For this run, my pace should have been between 5:30-5:45 min/km, which I didn’t quite do. I think because I start out so slow, I end up playing catch up for the rest of the run. My pace progressively got faster with each 5 km segment, and then the last 2.5 km. I’m thinking maybe I should add 5-10 minutes of a warmup run prior to my actual run, then maybe I’d make the average pace I’m supposed to. Thoughts?

Peanut butter…and honey!

Peanut butter and honey! That my friends is the magic elixir for kicking diabetes butt on a 60 km bike ride … at least it was for me 😀

I wasn’t sure how to fuel myself for the Living the Dream Fondo. I’ve never used gels on my recreational rides and I knew I wouldn’t be all out racing (ha!) but I’d been listening to others around me talk about gels, sports bars, jelly beans, etc., and I started thinking, ah crud, should I be doing that for my rides too? I wasn’t too keen on the idea given my past belly revolting issues with gels, and I knew 60 km wasn’t a huge distance, it shouldn’t warrant such a requirement. Still, I threw a couple into my suitcase for just in case.

And then I remembered a local sports radio dude, a couple years ago, talk about his triathlon fueling strategies, gushing about his love for peanut butter and jelly sandwiches on the bike; how easy they were to eat when in movement, and how easy they were to digest. Super win-win. But the thing is, I’m not really a fan of jam. I love honey though! Why not give it a go.

130522peanutbutter
Yu-um!

I wasn’t sure what kind of bread would be the best. I know that white bread causes an instant shot of sugar into the blood stream and that normally whole wheat is the better option as it’s more fibrous, takes longer to digest, etc., but then, that there could be a problem. What if I couldn’t digest it? What if it caused the same problems the gels have caused me over the years? The last thing I needed was a belly in turmoil when wearing spandex – you can’t get them shorts off fast enough!!!

I opted for my tried and true Dempsters 12-grain, and lathered on a good layer of peanut butter, and a generous dollop of honey.
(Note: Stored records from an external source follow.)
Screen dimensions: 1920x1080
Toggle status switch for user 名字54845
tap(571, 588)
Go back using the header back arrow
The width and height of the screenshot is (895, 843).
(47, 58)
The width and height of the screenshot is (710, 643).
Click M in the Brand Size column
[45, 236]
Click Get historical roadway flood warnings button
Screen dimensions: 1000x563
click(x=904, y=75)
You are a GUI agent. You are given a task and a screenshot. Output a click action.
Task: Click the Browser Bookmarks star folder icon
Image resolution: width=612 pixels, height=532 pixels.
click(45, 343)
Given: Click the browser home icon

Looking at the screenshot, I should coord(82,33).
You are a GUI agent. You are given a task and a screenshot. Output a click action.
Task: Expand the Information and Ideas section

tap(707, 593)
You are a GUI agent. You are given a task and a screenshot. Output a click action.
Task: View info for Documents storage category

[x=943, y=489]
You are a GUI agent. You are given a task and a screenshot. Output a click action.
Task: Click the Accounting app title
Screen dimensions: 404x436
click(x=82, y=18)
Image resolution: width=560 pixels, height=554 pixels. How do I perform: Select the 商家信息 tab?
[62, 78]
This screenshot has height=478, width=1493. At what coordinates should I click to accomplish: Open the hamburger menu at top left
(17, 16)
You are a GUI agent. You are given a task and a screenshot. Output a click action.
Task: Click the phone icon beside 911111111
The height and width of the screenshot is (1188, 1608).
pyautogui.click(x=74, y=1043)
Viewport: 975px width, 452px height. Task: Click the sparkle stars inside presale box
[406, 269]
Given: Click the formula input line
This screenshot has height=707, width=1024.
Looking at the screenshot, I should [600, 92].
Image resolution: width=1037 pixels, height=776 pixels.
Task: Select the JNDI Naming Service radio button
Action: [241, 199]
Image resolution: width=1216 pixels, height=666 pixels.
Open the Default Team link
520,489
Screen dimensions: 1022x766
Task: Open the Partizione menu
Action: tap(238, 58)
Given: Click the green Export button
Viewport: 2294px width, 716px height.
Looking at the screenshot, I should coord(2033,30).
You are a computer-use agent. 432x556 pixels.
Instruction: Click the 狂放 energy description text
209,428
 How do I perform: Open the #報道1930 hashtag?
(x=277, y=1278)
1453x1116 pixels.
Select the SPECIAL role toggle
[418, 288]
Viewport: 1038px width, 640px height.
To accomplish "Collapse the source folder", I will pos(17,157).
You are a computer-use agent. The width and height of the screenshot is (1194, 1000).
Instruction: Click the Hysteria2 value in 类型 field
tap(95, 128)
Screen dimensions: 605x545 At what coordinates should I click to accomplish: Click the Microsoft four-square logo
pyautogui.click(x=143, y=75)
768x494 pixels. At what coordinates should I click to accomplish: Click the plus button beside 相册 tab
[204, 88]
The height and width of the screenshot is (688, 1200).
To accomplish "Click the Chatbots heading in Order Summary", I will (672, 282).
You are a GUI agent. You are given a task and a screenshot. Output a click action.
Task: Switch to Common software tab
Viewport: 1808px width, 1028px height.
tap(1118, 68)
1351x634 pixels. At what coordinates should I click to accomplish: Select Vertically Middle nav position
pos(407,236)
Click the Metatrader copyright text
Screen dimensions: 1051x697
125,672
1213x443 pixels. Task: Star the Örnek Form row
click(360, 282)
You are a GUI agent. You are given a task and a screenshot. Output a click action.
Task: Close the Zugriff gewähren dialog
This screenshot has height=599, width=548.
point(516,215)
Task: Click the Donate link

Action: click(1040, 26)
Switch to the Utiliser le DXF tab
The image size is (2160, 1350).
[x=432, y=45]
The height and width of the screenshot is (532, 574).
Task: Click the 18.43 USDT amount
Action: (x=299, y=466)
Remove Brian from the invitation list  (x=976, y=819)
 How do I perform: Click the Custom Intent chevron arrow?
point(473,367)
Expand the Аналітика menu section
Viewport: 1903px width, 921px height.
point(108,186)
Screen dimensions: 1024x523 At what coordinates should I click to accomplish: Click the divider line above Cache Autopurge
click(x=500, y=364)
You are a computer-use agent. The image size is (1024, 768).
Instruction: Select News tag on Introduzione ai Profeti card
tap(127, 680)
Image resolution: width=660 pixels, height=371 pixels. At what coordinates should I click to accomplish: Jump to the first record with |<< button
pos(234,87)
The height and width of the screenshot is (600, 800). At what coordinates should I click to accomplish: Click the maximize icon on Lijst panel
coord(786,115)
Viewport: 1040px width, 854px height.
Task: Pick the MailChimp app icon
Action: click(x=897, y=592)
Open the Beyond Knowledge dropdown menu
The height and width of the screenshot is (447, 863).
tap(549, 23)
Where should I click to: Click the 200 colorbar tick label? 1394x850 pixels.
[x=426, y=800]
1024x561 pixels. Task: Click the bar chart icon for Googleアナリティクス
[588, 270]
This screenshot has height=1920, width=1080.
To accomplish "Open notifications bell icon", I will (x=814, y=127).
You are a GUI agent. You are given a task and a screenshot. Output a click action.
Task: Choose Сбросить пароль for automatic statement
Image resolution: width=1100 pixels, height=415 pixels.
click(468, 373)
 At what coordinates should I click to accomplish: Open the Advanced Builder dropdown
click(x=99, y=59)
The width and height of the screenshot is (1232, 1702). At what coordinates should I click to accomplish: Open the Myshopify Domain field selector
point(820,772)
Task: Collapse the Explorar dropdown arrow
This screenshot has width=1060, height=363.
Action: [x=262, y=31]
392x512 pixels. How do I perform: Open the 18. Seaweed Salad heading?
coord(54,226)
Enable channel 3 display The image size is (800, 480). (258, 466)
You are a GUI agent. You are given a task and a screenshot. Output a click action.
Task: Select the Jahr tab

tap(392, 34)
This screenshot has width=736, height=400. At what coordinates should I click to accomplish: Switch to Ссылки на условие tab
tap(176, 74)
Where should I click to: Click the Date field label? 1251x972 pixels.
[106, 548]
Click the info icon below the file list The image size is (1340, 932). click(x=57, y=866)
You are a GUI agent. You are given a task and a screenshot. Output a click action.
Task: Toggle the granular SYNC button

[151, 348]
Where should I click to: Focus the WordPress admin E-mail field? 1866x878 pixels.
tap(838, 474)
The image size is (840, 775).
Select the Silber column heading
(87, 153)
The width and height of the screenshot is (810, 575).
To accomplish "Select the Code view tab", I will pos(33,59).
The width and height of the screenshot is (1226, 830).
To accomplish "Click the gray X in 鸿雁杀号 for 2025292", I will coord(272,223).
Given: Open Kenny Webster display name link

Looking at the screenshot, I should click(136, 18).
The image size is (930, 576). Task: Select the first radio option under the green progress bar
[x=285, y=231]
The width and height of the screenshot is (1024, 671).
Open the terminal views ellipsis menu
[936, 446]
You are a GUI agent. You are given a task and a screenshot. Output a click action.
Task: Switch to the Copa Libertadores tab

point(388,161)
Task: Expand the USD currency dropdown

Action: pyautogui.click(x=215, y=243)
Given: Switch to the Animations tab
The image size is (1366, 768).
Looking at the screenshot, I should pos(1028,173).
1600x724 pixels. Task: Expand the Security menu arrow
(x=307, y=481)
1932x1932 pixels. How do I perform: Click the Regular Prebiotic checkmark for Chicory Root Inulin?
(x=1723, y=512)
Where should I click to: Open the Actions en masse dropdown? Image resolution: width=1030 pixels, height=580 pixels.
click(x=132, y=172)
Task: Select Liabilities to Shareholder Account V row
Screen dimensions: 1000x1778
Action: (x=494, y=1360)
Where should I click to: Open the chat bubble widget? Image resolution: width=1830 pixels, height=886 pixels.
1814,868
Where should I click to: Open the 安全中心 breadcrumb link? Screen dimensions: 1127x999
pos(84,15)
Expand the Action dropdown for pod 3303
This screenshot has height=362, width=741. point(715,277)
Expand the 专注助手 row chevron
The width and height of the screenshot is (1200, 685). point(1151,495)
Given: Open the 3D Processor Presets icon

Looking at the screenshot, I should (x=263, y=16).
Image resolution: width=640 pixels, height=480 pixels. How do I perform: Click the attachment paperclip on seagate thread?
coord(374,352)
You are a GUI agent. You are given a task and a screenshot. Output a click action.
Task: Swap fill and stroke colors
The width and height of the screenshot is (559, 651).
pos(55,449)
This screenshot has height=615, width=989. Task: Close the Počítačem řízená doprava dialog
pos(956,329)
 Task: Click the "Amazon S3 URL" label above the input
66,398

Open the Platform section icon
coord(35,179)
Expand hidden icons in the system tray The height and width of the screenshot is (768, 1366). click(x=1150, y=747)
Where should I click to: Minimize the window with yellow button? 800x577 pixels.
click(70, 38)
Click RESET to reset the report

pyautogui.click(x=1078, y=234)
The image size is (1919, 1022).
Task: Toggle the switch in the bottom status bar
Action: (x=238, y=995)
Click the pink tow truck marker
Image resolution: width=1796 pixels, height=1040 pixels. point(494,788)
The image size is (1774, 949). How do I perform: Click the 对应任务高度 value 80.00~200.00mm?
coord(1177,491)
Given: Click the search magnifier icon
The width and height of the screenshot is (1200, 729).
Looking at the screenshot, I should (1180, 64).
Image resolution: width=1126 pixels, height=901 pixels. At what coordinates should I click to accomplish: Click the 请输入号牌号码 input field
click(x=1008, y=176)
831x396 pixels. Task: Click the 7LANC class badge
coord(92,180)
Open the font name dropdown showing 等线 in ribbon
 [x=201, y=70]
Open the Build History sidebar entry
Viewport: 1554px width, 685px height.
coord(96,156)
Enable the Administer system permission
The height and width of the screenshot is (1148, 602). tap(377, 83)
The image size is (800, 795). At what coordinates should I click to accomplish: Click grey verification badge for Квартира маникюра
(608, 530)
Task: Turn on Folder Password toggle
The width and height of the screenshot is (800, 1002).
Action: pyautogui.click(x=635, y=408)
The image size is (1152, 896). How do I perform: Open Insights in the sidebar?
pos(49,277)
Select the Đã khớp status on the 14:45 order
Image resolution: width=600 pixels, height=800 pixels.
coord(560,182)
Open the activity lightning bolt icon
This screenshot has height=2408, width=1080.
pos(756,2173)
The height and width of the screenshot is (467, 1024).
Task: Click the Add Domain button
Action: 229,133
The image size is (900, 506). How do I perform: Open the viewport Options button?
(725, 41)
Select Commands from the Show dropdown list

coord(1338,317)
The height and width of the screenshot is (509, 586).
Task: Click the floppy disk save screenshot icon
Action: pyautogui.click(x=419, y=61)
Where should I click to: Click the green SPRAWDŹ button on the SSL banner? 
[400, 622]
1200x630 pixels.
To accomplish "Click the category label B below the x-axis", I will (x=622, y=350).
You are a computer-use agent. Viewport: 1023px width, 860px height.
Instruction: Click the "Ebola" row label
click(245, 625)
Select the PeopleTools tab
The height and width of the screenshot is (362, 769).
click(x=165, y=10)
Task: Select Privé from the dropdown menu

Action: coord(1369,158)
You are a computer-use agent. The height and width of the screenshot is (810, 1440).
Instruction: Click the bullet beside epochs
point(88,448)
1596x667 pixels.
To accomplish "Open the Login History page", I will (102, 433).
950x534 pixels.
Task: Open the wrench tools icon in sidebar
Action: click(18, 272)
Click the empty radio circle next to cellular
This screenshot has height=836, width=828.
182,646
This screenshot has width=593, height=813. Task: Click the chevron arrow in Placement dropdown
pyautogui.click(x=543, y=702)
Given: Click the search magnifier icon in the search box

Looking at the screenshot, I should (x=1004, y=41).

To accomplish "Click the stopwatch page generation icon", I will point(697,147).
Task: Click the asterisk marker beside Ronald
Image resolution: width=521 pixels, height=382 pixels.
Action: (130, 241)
I cut the sandwich into four quarters and put it into a Ziploc bag for safe keeping. I also packed a baggie of raisins and a Clif Zbar into my jersey pockets in case of lows. The gels stayed in the suitcase!

For hydration, I filled a water bottle with lemon-lime Vega electrolytes, which I had never used before (probably not the best time to start!) but which I had become incredibly enamored with when I discovered they were sweetened with Stevia – not sugar, nor other sweeteners that could wreak havoc on my belly. And, well, it just tasted really good 😀

So how did it all work? Fabulous! There were no belly issues; no cringing from the grossness of the taste and or thick texture slithering down my throat; and – HUGE! HUGE! HUGE! – no blood sugar dramas!

At the first rest stop, my BG was sitting at 8.0, down 2.8 mmol from when I started. I ate one quarter of the sandwich, and downed some electrolytes; no bolus. The second stop, they were down to 7.8, so I ate two quarters of the sandwich, as well as a pineapple chunk; no bolus. The pineapple, however, (I should have known) was my downfall. I’ve always struggled with pineapple shooting my blood sugars up, but because my BG had dropped at both stops, I got concerned. (The last thing I wanted was to go low on the road, especially seeing as how I’d forgotten my RoadID and hadn’t written any of my medical info on the back of my bib!) And so, by the third rest stop, after getting lost and doubling back for directions, my BG was up to 10.0. Shoot. I took a slight insulin correction, didn’t eat a thing, and continued on. By the finish, they were down to 7.9!

Diabetes success!

130516FinishGreat ride, great blood sugars. great friends. great family, great Tiffany’s equals ALL SMILES 😀

Hmm… could peanut butter and honey sandwich quarters work as running fuel too?